I am developing an Intranet Application in ASP.NET that uses Windows Authentication. I have created an AD class that gets information from the Active Directory Domain Controller. This is what I use to get things like User Groups that the currently logged user is in. The problem is in the ASP.NET Roles that the user is in.
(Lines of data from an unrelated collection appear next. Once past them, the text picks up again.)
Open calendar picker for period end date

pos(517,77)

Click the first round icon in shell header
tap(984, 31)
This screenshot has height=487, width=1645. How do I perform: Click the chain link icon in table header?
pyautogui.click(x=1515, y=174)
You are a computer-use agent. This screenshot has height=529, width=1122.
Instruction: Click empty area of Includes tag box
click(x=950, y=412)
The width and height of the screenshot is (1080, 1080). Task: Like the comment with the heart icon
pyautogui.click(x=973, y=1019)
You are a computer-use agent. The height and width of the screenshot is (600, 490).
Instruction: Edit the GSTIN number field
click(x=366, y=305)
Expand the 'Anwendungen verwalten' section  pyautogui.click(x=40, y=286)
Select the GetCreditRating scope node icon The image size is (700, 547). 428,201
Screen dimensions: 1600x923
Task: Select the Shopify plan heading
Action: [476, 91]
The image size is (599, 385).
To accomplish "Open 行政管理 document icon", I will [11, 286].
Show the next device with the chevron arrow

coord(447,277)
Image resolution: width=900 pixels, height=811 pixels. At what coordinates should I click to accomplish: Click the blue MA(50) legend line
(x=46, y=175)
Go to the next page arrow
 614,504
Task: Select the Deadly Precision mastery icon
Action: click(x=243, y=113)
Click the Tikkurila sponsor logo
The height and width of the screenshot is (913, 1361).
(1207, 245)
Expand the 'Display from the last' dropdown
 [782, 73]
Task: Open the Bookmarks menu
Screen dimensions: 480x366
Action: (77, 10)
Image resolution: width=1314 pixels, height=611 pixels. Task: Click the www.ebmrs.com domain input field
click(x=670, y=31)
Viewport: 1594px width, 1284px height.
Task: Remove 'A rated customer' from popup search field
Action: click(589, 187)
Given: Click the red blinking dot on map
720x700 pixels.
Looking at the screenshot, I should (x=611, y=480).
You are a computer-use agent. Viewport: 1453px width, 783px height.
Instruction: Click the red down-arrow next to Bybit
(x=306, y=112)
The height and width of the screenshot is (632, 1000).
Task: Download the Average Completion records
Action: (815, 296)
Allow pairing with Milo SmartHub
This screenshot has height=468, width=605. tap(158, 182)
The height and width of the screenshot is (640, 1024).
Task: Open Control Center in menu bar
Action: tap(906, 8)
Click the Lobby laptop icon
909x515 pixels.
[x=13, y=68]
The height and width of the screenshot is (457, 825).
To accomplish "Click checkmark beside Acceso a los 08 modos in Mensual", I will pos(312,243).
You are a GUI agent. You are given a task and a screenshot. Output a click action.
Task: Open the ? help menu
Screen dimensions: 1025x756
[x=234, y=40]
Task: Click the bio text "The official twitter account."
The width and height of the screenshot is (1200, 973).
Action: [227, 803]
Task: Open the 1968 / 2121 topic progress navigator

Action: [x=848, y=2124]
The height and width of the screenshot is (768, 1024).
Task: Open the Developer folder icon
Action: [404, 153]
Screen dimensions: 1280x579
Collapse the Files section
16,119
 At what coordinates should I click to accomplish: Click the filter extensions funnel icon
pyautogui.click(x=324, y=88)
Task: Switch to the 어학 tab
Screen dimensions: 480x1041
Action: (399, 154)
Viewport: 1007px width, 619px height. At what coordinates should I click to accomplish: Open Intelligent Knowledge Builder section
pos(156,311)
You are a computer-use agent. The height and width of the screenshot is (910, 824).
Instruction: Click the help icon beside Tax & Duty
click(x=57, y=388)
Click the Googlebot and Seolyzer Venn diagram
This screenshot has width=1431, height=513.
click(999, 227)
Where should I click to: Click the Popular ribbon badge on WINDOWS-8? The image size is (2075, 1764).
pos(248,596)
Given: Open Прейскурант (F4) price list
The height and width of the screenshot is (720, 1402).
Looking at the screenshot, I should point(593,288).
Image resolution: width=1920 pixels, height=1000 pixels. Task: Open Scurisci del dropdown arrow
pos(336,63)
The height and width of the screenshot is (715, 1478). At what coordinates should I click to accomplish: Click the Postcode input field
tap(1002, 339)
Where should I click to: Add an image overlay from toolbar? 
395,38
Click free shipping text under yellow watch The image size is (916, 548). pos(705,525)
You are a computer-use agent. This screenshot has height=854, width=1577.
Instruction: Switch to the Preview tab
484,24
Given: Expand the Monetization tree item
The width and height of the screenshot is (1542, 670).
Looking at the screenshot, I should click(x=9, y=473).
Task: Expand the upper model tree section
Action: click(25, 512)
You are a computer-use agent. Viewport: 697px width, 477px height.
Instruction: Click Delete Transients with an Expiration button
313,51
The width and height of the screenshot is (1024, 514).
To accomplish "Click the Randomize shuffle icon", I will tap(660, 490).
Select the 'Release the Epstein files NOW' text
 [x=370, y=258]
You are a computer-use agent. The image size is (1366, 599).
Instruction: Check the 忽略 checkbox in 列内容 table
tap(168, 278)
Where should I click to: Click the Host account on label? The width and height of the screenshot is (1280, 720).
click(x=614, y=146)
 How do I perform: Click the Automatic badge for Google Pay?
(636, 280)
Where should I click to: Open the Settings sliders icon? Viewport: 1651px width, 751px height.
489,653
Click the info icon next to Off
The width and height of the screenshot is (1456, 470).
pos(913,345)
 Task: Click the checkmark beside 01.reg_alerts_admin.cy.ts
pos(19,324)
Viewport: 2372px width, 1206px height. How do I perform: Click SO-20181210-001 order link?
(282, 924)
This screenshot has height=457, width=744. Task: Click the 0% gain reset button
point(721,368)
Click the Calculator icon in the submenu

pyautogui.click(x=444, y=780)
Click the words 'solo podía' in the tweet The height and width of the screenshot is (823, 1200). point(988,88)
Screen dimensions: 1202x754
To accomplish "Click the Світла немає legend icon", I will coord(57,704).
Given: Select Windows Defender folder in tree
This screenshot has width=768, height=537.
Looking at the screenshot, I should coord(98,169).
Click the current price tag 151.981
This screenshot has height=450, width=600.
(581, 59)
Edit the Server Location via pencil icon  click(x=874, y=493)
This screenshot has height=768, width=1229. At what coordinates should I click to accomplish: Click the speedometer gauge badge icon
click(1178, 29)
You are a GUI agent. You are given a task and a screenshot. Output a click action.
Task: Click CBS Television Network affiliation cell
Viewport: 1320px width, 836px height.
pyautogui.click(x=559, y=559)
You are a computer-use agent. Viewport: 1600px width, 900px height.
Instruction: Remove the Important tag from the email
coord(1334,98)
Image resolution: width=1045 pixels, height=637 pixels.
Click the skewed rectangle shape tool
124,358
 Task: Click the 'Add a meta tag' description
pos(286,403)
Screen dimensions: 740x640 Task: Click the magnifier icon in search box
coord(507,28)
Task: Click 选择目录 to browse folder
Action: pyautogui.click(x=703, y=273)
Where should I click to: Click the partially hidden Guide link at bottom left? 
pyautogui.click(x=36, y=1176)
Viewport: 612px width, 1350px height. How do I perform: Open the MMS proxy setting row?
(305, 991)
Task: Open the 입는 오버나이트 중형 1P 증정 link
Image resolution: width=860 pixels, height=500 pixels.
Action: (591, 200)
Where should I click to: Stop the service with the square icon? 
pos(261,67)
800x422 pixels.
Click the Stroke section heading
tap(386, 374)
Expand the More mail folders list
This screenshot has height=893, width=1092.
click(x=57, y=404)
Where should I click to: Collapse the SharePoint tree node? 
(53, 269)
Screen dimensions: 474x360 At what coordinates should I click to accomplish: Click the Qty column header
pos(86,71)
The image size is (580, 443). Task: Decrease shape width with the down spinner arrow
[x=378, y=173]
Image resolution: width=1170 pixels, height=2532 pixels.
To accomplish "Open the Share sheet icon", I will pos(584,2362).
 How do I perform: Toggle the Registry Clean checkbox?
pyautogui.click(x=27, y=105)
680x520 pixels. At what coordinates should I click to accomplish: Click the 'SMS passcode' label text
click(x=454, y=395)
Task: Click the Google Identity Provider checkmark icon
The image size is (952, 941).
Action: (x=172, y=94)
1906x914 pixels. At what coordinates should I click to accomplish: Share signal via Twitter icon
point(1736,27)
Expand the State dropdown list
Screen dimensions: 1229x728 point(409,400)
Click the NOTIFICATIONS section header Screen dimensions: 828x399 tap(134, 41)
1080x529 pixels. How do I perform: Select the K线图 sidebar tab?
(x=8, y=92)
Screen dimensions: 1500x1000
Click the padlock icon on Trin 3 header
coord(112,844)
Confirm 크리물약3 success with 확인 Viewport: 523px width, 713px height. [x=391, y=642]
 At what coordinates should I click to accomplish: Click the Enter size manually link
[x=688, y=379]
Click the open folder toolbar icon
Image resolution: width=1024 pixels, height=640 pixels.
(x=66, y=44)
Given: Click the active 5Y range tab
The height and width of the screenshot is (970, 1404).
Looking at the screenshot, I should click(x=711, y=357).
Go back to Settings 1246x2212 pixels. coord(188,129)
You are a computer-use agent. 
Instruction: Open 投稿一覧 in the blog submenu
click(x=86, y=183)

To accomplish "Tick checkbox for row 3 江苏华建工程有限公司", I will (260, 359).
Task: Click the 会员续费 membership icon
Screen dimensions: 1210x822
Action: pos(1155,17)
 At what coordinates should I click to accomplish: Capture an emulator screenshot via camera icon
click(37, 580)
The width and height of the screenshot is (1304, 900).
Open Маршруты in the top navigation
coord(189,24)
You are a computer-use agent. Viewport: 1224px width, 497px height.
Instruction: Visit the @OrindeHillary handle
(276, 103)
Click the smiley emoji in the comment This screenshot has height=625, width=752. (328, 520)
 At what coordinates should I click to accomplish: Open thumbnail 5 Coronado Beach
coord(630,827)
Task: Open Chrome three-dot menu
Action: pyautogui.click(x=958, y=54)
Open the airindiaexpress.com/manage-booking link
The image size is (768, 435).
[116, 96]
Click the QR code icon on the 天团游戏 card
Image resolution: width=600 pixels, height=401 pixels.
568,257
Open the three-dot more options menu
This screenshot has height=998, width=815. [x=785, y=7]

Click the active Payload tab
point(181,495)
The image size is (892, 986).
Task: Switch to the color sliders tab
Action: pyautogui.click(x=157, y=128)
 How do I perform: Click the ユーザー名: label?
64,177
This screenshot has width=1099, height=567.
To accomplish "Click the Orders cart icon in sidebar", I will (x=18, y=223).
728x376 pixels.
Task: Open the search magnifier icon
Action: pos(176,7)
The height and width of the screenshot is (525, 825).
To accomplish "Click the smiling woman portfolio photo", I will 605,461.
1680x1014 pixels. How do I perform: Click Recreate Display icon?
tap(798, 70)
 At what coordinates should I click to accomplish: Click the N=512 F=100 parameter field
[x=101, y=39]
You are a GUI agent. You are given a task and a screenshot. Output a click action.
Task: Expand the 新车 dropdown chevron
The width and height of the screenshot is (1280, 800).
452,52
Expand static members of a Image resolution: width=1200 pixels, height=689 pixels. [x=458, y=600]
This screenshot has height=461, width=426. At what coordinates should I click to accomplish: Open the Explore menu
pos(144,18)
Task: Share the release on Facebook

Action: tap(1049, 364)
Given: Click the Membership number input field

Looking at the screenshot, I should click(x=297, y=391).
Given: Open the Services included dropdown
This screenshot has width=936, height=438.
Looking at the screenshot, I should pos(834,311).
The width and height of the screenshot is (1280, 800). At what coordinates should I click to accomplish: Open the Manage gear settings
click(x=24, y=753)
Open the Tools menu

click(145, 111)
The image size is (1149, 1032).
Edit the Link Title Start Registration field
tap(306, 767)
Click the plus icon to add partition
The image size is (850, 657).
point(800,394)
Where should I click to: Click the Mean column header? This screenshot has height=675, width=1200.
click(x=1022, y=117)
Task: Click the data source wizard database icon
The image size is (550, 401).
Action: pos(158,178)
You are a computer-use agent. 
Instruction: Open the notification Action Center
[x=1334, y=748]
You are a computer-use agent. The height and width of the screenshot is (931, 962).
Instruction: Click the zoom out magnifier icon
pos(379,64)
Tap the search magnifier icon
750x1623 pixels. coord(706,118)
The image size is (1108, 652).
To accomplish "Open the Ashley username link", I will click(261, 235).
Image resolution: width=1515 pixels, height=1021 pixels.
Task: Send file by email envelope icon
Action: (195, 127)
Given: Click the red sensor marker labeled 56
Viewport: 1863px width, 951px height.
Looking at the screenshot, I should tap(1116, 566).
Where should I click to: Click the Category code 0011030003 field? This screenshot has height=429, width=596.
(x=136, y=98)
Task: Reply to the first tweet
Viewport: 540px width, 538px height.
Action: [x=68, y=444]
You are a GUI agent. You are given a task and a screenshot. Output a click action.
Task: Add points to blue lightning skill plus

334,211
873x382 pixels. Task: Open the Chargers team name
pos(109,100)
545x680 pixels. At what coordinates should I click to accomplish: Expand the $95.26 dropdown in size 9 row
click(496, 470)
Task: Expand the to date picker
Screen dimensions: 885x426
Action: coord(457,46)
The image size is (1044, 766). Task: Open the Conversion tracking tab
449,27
Seems funny, but the list of AD Groups that the user is in is totally different from the list of Roles that the user has.
Here is what I get:
List of AD Groups for a certian user
- Developers
- Account Operators
- Domain Admins
- IS_IUSRS
- Administrators
List of the same user's Roles
- PUDDOM\Domain Users
- Everyone
- BUILTIN\Users
- BUILTIN\Administrators
- NT AUTHORITY\INTERACTIVE
- NT AUTHORITY\Authenticated Users
- NT AUTHORITY\This Organization
- LOCAL
- PUDDOM\Domain Admins
- PUDDOM\Denied RODC Password Replication Group
- PUDDOM\DnsAdmins
OTHER INFORMATION:
- I have my website use Integrated Windows Authentication from IIS7.
- A portion of my
web.config
looks like
this:
<authentication mode="Windows" />
<authorization>
<deny users="?" />
</authorization>
<roleManager defaultProvider="AspNetWindowsTokenRoleProvider" enabled="true">
<providers>
<remove name="AspNetSqlRoleProvider" />
</providers>
</roleManager>
How do I reconcile the list?
I need to make my Roles list reflect the same data as my AD Groups list because I will use Role trimming in my site map and other stuff.